BEGIN INPUT MATERIAL

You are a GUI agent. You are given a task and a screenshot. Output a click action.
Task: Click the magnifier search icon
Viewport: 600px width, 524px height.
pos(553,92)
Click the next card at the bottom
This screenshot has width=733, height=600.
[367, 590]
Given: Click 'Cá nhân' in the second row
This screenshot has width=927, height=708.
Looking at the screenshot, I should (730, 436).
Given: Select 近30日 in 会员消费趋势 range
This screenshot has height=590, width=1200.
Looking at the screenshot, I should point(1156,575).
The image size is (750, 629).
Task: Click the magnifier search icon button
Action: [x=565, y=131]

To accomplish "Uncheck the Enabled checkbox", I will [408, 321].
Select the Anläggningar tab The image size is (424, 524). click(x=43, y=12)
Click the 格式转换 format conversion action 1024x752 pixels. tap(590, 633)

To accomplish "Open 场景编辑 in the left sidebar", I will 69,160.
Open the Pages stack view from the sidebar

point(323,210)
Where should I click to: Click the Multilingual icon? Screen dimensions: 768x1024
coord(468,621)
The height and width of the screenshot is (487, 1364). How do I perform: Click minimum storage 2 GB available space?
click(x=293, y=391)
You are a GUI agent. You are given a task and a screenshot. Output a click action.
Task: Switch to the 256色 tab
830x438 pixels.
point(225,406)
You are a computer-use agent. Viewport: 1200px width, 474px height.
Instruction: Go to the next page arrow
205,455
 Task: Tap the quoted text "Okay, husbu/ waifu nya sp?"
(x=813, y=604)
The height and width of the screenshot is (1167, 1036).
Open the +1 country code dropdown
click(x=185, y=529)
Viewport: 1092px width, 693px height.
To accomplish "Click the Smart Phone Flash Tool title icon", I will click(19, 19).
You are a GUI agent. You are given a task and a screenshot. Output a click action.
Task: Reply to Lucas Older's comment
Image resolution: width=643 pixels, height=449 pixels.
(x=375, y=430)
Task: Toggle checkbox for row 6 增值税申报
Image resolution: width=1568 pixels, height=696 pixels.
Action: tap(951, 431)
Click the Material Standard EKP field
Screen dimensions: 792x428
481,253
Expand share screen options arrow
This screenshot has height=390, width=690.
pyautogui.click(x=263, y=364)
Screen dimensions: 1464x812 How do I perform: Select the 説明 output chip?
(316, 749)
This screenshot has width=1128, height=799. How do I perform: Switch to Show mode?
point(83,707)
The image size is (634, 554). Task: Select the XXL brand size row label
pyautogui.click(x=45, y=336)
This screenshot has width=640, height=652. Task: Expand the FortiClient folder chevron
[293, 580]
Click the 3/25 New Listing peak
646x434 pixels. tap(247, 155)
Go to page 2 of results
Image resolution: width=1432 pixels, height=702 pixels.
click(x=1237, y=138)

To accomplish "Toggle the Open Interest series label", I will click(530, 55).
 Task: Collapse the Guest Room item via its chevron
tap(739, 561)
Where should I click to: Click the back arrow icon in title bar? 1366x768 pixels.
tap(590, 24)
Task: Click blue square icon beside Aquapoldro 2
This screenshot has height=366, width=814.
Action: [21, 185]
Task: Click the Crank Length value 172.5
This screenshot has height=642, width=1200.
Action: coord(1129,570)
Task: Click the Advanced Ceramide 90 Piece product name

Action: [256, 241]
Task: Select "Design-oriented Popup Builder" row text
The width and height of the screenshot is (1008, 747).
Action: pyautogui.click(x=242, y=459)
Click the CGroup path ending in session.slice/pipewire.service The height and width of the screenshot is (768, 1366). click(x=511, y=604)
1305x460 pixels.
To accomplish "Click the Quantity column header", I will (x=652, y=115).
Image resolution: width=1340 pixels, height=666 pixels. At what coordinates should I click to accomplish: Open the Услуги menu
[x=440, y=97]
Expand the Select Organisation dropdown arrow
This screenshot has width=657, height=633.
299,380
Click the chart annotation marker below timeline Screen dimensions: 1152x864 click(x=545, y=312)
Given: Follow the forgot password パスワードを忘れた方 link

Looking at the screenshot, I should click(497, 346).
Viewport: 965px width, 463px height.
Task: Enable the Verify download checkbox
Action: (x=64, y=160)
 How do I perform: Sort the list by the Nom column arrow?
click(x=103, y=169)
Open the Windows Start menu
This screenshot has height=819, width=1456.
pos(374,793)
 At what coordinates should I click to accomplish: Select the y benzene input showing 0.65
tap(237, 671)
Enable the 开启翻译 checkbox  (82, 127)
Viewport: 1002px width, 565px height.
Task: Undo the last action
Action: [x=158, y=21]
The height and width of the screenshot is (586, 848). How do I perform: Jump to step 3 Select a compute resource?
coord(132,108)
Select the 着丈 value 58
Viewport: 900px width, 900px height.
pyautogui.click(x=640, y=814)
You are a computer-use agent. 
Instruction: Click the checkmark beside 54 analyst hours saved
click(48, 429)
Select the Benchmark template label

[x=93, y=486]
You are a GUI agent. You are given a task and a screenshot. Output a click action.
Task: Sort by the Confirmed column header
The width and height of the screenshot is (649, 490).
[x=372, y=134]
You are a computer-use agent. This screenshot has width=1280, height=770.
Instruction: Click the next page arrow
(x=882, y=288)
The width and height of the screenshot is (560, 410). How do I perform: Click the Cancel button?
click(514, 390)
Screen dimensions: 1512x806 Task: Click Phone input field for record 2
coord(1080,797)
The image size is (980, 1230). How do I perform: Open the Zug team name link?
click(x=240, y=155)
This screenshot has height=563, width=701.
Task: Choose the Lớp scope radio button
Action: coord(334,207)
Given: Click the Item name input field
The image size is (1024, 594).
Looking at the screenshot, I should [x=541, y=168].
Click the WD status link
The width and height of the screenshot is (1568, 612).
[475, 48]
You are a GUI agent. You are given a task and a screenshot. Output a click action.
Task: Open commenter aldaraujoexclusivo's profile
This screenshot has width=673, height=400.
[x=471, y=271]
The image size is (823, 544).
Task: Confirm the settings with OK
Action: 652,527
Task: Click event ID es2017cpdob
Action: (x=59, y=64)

END INPUT MATERIAL

_REQUIRED WORK_
Give only the number of lines in the data that hold the word "computer".

_SOLUTION TO THE PROBLEM_
3